Over the last ten years we’ve put all our efforts as a branding consultancy into the interpretation of insight and instinct to be really effective.
That’s a track record of consistent effectiveness at the highest level that we’re really proud of and it’s encouraged us to approach remuneration for our work in a different way. When appropriate, we’ll put our money where our mouth is and back ourselves, taking the long view with equity stakes, profit share and deferred bonuses to hopefully recognise the true value of our work at a later date.
These arrangements are true partnerships, with shared risk and reward, so choosing ‘who to get into bed with’ has never been more critical. Interestingly the big boys talk a good game, but if you open a discussion on ‘a percentage of uplift’ more often than not they’re suddenly more than happy to go with your original quote. Its enthusiastic start-ups who understand the value of brand and good design who offer the real possibilities.
These guys have the vision, guts and entrepreneurial spirit to match your own, but generally don’t have the fees necessary to engage with you and give themselves and their product or service the best possible start in life.
Honesty from the outset is key, as is fit, you’ll be working together for the long term and success is commensurate on everyone delivering on their side of the bargain. This agreement needs to be legally binding at the outset and the more detailed the better. As the creative ‘sweat equity partner’, you’ll be the first to be diluted should more investment be required as you grow, but your services will also be deemed, ‘on tap for free’ for the life of the business if you’re not careful.
We have two arrangements currently in place with a software company and a new drinks venture.
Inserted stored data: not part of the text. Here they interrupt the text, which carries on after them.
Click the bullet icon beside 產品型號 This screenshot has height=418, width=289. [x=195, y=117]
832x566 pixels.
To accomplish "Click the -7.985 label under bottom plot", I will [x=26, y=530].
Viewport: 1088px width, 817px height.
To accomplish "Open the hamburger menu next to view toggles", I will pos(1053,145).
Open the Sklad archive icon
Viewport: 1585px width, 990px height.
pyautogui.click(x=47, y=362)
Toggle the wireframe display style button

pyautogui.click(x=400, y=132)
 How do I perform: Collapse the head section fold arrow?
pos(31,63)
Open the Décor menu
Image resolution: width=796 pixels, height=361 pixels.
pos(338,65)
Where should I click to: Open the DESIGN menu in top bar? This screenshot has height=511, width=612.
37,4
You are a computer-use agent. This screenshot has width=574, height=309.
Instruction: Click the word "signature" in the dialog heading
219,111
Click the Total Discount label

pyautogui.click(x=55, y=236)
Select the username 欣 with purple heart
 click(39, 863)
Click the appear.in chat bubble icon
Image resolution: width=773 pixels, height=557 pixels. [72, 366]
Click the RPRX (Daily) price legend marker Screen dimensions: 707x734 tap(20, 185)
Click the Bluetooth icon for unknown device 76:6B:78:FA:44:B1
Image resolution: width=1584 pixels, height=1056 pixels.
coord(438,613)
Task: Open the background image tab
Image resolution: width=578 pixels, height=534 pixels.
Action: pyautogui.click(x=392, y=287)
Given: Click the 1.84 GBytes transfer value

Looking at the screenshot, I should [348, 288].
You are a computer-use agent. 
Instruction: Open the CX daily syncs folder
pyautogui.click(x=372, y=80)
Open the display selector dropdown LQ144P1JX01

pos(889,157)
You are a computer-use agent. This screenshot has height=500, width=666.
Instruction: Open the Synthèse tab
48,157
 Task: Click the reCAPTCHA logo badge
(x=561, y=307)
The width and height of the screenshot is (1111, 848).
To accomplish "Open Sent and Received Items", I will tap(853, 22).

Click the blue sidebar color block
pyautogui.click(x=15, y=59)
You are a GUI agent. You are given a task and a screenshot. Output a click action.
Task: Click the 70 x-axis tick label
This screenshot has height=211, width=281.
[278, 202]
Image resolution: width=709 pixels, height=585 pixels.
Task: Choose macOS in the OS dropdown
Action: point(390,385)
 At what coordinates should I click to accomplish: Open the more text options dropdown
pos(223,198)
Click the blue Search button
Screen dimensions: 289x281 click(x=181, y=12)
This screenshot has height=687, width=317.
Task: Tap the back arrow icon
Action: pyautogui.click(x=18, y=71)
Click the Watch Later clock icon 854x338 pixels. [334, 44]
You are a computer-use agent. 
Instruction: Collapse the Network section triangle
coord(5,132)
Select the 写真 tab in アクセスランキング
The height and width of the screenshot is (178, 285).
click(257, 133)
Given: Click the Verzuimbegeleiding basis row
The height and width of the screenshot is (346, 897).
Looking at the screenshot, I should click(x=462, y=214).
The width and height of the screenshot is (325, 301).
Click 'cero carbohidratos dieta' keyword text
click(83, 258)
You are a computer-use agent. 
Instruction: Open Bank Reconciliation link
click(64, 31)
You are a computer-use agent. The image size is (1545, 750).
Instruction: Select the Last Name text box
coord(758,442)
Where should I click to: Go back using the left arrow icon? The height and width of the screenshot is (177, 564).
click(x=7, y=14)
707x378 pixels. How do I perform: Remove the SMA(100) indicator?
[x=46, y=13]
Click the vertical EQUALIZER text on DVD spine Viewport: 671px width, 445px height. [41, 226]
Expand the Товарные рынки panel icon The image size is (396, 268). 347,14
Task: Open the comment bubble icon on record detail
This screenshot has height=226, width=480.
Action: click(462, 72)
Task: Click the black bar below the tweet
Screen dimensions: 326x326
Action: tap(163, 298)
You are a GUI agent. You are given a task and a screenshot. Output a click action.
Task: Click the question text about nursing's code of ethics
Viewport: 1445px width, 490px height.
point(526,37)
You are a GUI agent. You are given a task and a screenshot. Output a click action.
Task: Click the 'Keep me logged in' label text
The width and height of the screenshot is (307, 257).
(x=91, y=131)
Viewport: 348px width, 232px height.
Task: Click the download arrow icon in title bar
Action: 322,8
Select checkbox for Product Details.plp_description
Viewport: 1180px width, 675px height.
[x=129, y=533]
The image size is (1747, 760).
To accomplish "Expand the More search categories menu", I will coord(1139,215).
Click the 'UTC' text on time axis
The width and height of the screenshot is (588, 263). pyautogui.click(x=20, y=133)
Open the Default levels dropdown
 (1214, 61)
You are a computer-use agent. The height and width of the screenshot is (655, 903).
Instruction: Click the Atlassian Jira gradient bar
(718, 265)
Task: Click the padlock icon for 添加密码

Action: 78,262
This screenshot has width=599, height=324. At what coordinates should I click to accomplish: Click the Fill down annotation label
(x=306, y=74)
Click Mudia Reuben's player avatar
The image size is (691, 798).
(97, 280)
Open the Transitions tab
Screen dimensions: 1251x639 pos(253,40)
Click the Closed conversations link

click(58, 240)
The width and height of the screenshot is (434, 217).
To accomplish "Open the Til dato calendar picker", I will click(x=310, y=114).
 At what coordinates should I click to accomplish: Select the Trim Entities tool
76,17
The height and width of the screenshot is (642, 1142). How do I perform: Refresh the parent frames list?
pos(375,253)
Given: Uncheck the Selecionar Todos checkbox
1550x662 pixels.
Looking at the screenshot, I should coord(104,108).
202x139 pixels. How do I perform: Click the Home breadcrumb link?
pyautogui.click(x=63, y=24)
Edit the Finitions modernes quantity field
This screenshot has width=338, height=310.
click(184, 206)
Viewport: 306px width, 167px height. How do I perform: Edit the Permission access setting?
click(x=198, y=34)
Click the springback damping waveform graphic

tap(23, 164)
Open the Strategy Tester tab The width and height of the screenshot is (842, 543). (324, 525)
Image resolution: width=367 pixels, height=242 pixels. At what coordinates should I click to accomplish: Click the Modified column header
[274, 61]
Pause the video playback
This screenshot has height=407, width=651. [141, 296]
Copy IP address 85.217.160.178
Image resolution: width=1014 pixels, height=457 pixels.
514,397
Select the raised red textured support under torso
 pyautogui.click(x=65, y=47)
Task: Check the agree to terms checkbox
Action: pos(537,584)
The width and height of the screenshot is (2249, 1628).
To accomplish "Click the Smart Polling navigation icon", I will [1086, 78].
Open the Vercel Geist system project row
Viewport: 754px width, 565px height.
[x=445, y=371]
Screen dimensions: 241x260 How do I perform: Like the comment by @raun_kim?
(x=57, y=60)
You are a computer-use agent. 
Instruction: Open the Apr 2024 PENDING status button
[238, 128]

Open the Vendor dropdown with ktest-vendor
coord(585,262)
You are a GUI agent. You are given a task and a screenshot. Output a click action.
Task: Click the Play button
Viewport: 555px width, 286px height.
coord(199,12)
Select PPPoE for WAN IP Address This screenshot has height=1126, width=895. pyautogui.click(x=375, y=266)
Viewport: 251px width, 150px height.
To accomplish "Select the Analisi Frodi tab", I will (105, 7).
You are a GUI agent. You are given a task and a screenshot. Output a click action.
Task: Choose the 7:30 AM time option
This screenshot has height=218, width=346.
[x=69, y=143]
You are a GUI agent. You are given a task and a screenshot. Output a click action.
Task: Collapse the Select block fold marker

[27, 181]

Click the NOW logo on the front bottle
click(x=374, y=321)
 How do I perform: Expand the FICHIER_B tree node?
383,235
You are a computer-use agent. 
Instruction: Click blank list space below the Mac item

Both have enthusiastic and talented individuals at the helm and both relationships work because we share the same values and have watertight legal agreements in place.
Once aligned, with roles, responsibilities and deliverables agreed, you can crack on with a work plan, stakeholder meetings and hitting your pre-determined goals. It’s exciting, like starting up all over again, lots of new learnings that can inform your dealings with other clients and your fate is literally in your hands.
Standard fee based arrangements are necessary for simplicity and to keep cash flow fluid, but it’s only by exploring these equity and performance based arrangements that design can mature and really reap what it sews.
Choose your ground carefully, take calculated risks, insure against over servicing and perhaps, with a fair wind, you’ll see a solid return in investment before you retire.